DIRECTIONS: Reproduce everything from the start of the listing down to the line containing "Image resolution: width=910", both included, keeping every line identical to the original.

(Dataset entries)
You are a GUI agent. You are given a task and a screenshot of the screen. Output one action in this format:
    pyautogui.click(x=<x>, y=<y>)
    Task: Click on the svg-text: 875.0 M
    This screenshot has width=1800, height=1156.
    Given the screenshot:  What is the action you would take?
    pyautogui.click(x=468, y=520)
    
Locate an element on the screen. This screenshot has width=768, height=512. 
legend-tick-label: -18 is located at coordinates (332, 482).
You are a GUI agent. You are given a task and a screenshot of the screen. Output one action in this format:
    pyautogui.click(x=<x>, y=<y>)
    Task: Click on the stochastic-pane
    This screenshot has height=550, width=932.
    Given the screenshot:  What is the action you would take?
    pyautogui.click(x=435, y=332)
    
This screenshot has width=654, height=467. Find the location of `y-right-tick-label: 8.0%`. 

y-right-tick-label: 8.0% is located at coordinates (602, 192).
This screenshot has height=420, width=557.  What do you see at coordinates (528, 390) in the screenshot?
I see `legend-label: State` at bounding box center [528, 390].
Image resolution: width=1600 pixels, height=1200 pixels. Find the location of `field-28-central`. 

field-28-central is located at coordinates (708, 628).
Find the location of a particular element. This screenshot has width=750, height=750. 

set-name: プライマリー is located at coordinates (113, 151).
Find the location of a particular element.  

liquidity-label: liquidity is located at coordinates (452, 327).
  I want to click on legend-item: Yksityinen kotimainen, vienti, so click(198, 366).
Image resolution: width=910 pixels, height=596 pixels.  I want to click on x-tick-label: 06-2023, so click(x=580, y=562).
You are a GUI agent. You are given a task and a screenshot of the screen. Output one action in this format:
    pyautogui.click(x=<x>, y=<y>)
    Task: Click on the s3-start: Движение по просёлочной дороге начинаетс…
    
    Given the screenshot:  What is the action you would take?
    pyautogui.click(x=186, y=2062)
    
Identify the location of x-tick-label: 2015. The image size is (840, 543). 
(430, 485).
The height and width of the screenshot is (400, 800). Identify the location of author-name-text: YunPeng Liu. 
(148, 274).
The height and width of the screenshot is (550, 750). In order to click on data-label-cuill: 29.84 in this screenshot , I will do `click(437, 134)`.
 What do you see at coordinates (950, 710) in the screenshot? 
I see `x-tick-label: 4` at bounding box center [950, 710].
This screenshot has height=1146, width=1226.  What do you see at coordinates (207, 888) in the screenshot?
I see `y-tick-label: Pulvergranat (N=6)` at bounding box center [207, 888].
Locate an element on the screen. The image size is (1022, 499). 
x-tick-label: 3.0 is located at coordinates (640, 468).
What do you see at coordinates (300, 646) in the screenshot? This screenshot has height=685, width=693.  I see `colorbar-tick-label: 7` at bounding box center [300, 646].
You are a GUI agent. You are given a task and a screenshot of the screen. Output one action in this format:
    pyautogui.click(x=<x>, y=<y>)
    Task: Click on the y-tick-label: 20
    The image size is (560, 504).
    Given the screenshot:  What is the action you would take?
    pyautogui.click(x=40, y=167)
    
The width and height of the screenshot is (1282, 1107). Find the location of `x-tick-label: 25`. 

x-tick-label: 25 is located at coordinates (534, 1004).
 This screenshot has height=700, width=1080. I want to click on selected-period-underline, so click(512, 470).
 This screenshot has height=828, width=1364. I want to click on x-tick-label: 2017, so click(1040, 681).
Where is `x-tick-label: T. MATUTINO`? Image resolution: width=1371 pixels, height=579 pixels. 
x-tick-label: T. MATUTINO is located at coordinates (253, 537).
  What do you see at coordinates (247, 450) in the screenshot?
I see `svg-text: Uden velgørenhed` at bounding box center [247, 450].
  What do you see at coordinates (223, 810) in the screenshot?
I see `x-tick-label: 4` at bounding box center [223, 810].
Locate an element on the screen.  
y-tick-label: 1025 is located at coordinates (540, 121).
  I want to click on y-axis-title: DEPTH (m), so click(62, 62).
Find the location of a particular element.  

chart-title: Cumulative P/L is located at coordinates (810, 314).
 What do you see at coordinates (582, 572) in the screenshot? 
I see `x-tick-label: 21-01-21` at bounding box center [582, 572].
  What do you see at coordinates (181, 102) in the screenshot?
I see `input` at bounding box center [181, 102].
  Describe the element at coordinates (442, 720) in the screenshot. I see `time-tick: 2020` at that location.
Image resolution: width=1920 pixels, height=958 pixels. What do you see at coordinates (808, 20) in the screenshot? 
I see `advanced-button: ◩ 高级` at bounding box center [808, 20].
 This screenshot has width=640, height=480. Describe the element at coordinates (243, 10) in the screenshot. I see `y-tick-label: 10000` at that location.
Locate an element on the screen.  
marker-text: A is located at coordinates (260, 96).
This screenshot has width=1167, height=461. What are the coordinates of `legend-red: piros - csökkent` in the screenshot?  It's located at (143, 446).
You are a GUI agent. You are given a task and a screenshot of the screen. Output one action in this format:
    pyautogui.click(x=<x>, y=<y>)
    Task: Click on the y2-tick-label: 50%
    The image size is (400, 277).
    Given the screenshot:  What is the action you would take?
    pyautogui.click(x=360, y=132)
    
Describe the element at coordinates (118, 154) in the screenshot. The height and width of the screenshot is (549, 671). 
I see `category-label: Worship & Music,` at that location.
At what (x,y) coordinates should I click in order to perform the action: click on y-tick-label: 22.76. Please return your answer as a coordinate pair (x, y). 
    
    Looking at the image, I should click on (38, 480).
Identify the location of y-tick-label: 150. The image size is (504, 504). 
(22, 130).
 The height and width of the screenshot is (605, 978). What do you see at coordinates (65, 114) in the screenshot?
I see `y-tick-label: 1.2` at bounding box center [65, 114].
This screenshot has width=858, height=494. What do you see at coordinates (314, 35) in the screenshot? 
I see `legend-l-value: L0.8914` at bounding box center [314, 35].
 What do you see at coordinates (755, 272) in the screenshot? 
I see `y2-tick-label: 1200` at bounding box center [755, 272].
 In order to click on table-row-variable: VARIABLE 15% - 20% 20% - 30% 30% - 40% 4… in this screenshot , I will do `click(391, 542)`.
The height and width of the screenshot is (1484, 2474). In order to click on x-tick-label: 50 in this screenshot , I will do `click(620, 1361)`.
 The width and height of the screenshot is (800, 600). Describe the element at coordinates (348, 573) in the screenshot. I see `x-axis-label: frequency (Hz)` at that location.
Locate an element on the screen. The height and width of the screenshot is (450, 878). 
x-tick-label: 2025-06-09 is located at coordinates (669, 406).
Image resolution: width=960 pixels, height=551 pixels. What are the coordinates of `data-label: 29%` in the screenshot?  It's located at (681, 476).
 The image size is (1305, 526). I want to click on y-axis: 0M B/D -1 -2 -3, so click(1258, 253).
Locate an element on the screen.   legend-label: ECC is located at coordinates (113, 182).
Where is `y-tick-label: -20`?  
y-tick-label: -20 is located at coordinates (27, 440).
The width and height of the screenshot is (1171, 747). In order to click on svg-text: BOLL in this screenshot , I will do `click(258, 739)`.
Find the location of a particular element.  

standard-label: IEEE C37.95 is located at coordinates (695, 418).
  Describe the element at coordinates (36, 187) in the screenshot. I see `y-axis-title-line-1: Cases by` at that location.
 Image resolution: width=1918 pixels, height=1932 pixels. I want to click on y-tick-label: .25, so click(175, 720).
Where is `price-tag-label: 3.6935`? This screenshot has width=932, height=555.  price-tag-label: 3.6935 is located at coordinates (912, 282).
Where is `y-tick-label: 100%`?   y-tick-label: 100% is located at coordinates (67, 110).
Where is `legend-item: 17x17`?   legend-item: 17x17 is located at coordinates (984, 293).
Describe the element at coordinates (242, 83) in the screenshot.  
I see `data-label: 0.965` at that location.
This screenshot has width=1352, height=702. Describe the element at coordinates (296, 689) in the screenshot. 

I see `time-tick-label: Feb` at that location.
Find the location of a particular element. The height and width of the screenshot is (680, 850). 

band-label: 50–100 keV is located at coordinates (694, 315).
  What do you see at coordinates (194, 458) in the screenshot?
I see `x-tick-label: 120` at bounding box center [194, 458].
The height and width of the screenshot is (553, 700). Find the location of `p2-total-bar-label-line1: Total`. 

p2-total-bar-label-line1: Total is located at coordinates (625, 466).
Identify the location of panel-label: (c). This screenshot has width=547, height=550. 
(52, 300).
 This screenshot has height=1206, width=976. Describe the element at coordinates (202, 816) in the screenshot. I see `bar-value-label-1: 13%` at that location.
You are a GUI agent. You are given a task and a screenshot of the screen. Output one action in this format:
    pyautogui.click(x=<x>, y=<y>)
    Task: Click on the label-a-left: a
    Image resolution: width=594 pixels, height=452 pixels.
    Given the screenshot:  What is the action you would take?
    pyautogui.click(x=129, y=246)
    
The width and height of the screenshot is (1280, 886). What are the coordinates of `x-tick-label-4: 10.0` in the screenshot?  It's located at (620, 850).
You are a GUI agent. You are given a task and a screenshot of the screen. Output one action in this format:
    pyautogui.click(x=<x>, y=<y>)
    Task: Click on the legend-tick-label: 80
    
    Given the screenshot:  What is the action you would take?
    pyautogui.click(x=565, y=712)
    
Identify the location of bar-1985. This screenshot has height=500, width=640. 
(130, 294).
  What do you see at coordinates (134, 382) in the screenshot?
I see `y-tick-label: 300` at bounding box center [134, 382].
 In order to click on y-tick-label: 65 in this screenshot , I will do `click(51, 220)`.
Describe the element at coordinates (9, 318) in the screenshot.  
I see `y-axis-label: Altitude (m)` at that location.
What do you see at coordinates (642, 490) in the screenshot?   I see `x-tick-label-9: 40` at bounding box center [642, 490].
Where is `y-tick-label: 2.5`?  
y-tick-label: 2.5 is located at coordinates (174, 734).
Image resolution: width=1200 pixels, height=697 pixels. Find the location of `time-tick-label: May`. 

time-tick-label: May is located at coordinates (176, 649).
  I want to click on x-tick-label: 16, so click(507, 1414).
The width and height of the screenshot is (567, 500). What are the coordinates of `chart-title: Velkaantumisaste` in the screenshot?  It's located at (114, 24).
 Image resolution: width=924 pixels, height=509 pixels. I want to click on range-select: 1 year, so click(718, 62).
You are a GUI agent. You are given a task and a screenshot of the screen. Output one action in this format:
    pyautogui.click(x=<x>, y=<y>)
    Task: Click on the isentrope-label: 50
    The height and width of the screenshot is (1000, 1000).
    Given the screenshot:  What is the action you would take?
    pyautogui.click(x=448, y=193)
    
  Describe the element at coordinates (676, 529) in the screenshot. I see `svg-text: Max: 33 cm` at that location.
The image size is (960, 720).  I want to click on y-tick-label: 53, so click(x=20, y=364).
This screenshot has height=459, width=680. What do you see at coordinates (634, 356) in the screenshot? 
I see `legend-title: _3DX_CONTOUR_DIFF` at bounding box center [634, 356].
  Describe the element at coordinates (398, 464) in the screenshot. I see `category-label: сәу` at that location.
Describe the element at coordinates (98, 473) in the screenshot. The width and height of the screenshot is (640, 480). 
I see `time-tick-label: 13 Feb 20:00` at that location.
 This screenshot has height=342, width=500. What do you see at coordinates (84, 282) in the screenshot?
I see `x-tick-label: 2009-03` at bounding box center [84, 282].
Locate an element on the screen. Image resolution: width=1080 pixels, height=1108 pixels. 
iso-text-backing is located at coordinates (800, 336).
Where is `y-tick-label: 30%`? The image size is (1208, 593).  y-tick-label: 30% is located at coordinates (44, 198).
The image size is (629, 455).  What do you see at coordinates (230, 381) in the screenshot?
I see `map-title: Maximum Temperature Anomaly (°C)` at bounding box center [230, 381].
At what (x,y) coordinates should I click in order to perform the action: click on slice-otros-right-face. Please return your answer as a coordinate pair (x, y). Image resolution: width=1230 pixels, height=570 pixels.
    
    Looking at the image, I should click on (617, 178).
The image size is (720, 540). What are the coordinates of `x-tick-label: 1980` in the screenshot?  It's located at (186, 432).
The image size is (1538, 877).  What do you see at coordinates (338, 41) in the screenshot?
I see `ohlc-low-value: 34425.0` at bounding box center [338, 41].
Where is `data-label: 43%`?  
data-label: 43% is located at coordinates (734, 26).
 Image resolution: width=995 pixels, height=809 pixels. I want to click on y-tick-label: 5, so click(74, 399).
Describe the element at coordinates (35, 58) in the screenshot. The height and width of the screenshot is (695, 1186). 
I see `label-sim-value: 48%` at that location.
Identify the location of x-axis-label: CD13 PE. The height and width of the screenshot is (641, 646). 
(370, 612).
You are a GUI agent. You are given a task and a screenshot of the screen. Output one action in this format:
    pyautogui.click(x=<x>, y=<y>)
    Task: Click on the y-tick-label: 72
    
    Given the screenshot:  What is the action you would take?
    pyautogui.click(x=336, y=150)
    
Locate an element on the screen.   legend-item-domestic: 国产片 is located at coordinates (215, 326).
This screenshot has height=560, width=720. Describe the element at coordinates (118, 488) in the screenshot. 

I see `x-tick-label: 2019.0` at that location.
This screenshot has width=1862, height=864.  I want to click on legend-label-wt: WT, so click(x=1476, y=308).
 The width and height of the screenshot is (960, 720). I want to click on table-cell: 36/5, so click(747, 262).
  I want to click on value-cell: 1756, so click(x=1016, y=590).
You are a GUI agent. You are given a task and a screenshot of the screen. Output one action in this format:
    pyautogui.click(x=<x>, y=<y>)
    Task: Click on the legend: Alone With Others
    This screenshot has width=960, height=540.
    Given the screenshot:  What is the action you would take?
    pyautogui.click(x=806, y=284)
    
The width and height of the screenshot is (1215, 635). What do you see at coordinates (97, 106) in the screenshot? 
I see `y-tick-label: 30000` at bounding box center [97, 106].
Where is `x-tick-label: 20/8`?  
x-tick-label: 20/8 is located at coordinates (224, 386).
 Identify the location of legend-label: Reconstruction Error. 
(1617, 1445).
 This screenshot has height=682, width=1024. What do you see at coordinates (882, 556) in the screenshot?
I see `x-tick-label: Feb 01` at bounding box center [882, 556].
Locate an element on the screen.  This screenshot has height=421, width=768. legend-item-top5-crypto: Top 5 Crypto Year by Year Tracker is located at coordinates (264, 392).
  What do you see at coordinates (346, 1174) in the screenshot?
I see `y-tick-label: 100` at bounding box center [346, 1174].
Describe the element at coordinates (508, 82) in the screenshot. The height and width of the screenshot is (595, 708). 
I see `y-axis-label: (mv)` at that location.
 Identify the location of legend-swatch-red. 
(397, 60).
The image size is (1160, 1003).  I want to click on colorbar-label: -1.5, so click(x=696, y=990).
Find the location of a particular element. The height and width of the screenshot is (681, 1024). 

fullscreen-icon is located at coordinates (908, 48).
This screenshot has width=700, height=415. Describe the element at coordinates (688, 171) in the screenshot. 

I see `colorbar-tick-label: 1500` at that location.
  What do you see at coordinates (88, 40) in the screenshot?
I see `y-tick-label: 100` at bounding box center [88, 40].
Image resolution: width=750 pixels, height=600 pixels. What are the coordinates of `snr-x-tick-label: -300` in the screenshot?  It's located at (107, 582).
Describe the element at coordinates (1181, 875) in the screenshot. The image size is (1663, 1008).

REPLY:
You are a GUI agent. You are given a task and a screenshot of the screen. Output one action in this format:
    pyautogui.click(x=<x>, y=<y>)
    Task: Click on the svg-text: 875.0 M
    This screenshot has width=1800, height=1156.
    Given the screenshot:  What is the action you would take?
    pyautogui.click(x=468, y=520)
    
Locate an element on the screen. This screenshot has width=768, height=512. 
legend-tick-label: -18 is located at coordinates (332, 482).
You are a GUI agent. You are given a task and a screenshot of the screen. Output one action in this format:
    pyautogui.click(x=<x>, y=<y>)
    Task: Click on the stochastic-pane
    This screenshot has height=550, width=932.
    Given the screenshot:  What is the action you would take?
    pyautogui.click(x=435, y=332)
    
This screenshot has width=654, height=467. Find the location of `y-right-tick-label: 8.0%`. 

y-right-tick-label: 8.0% is located at coordinates (602, 192).
This screenshot has height=420, width=557.  What do you see at coordinates (528, 390) in the screenshot?
I see `legend-label: State` at bounding box center [528, 390].
Image resolution: width=1600 pixels, height=1200 pixels. Find the location of `field-28-central`. 

field-28-central is located at coordinates (708, 628).
Find the location of a particular element. This screenshot has width=750, height=750. 

set-name: プライマリー is located at coordinates (113, 151).
Find the location of a particular element.  

liquidity-label: liquidity is located at coordinates (452, 327).
  I want to click on legend-item: Yksityinen kotimainen, vienti, so click(198, 366).
Image resolution: width=910 pixels, height=596 pixels.  I want to click on x-tick-label: 06-2023, so click(x=580, y=562).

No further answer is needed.